You have only to look at the next few golfers you meet on the course to see the truth of this. Take, for instance, the man who has what I call a 'flash' waggle, with exaggerated wrist and knee work in it, just such a waggle in fact as we boys used to practise. You know at once what kind of a swing his will be-a florid swing, nice enough to look at, possibly with lots of wrist in it but no real punch. Or look at the player who waggles by aiming stiffly backwards and forwards behind the ball. There will be no wrist in his swing, nor any speed nor any pivoting. It will be all tension and stiffness. Again, there are some who, after settling well down to address the ball, pull themselves up to their full height in their waggle as if they were looking at the surrounding country. The result is that they lift themselves up in the course of their swing. I could give many other instances. Some people let their right hands come open and away from the left as they waggle, others let the right elbow move backwards and forwards with something like the action of a piston, and you will see these same blemishes reproduced in their swings.

I have seen it laid down in books exactly how a waggle should be made. It is said, I think, that the club-head should describe something like the figure eight in the air. I do not believe in this. I ask nobody to make a particular pattern in the air. All I want to begin with is that there should be nice free wristwork in it. But there is one kind of freedom that is all wrong, and it is very frequently seen. It consists in that opening of the right hand which I mentioned before. Now when you address the ball - I assume the overlapping grip-the pad at the base of your right thumb is pressed firmly against your left thumb which is down the shaft. There it ought to stay throughout your swing. I believe this is very important indeed. I always think that it is one of the great merits of Harry Vardon's methods that he follows this rule so thoroughly. Look at him when he is going to play an iron shot and you will see that he seems almost to screw one hand into the other. His grip looks and is perfectly firm. You will never see any daylight between that right pad and that left thumb of his. Now if you keep your hands well together in your waggle, it will make it far easier for you to do so in the swing. A great many golfers have the habit of partially opening the right hand in the waggle without being conscious of it. That is why I am so emphatic about looking out for this fault. I have had a player come to me, for the time being utterly incapable of hitting a shot, and found that it was entirely due to this opening of the right hand which had crept first into his waggle and then into his swing.

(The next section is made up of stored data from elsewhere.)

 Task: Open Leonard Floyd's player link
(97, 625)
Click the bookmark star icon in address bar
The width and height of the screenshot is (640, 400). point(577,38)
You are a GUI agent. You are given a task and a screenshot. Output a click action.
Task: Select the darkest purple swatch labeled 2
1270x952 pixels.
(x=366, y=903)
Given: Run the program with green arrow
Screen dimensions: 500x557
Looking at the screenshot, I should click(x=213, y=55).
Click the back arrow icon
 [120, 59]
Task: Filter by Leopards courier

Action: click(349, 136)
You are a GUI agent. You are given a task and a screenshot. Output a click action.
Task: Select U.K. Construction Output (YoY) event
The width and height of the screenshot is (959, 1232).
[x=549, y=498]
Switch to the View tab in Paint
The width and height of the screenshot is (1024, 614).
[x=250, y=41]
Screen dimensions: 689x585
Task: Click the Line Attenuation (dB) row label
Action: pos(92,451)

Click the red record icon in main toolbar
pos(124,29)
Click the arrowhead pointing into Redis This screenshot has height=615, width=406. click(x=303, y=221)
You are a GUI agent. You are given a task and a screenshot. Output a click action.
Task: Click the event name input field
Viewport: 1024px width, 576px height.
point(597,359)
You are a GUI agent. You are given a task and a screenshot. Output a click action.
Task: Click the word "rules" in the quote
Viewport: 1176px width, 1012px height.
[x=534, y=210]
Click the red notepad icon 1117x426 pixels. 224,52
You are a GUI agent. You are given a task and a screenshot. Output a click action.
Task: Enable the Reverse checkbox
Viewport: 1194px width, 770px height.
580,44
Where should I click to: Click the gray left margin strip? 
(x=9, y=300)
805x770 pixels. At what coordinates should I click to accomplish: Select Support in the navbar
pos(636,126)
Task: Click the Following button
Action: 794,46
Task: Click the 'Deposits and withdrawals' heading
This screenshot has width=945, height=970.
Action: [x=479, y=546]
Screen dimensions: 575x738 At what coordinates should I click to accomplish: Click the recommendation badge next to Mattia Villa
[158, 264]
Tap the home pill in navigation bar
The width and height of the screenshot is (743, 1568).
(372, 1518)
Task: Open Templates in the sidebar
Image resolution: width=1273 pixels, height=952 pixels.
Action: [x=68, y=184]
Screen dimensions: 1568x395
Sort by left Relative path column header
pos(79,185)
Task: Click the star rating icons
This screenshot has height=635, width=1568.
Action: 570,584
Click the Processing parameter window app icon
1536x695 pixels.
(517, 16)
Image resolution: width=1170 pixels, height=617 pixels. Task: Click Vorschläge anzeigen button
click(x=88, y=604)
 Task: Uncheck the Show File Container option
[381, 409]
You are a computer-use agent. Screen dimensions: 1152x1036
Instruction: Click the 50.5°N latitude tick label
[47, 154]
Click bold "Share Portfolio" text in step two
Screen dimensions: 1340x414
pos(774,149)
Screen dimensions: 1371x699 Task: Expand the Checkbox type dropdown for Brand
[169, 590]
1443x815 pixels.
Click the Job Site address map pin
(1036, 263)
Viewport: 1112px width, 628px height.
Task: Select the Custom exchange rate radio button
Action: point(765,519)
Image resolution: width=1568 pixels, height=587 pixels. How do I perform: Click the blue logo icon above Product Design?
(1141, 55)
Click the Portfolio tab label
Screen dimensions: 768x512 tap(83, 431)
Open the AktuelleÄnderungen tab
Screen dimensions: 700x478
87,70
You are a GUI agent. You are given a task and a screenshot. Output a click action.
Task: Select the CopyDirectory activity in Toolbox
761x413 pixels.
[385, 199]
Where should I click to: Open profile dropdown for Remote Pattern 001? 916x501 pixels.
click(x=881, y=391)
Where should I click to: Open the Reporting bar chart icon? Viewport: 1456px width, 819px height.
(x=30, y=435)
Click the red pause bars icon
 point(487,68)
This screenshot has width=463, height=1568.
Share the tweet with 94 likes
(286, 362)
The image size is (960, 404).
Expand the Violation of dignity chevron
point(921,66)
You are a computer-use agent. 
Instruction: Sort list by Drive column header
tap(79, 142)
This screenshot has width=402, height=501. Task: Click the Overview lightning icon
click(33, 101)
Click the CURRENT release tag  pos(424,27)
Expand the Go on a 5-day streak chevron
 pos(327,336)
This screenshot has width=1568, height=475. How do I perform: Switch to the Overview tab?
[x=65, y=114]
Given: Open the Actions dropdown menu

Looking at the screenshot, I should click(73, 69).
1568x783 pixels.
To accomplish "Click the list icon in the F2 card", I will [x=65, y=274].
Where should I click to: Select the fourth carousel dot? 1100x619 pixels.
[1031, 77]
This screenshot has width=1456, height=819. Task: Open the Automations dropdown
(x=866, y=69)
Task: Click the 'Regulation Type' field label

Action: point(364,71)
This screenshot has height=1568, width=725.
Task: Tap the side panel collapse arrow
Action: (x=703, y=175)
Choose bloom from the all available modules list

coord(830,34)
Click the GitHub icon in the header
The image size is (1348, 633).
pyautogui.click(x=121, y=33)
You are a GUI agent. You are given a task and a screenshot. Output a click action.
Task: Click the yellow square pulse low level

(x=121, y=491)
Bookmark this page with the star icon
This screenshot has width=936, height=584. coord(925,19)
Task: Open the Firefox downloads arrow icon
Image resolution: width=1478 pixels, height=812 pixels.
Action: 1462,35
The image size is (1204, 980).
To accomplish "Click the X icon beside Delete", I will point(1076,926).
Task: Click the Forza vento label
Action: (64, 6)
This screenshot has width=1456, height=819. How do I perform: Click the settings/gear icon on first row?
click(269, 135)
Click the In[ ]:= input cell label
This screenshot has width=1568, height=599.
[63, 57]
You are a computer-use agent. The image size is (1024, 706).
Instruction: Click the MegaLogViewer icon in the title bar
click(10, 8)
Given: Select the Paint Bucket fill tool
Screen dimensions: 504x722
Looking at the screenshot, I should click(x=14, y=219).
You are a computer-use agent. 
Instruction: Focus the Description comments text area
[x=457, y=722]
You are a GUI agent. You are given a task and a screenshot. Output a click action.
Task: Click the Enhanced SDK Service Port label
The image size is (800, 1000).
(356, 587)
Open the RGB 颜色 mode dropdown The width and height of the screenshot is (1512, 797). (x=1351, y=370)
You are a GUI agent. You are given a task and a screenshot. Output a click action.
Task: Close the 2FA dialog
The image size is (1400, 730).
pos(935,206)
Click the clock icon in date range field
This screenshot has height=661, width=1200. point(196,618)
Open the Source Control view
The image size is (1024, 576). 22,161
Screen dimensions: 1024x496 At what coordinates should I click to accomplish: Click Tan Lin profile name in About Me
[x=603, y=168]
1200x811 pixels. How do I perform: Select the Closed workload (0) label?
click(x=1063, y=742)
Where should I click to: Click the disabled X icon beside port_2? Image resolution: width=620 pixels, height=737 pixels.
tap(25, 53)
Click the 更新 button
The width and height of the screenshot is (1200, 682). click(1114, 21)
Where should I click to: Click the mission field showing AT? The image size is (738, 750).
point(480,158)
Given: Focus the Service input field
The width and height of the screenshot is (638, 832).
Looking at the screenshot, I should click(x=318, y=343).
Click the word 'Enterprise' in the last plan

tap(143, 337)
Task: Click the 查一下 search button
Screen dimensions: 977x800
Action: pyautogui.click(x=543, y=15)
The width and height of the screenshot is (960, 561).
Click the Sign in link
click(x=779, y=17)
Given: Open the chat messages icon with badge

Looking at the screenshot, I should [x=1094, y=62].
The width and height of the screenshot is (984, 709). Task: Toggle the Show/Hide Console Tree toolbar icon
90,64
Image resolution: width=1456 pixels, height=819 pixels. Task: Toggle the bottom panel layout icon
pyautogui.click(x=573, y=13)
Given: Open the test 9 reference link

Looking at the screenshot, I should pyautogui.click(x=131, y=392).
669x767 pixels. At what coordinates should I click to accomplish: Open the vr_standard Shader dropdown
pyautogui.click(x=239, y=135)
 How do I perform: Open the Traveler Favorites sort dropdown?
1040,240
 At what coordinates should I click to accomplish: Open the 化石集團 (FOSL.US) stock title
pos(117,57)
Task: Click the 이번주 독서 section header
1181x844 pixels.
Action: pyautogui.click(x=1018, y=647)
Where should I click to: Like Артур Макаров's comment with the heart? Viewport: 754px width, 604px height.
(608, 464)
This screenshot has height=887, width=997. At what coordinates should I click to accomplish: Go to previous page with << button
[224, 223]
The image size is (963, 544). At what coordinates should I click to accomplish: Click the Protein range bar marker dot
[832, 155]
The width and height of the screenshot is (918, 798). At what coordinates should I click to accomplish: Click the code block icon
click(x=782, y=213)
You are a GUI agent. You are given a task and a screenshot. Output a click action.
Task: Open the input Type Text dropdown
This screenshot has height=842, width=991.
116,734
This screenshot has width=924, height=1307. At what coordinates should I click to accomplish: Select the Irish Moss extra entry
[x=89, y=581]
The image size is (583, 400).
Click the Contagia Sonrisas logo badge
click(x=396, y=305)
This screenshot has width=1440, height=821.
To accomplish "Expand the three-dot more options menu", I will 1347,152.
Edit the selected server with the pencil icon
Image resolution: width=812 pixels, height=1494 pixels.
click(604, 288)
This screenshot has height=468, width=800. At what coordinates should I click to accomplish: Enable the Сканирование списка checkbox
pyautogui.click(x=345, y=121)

There is another point that wants watching. I have said elsewhere that the golfer's body should in the course of the swing take up no more than the space which it originally occupied at the time of the address. The same remark applies to the waggle. This is of course the ideal. Perhaps nobody quite attains to it, and the player must not think so much of it as to get cramped ; but there should certainly be no superfluous body movement, and particularly no drawing up of the body.

Finally, the waggling process should not take too long. All players cannot get ready to play their shots at the same pace, and it is no good forcing yourself into a method too hurried for you, but it cannot do any good to hang over the shot beyond a reasonable time.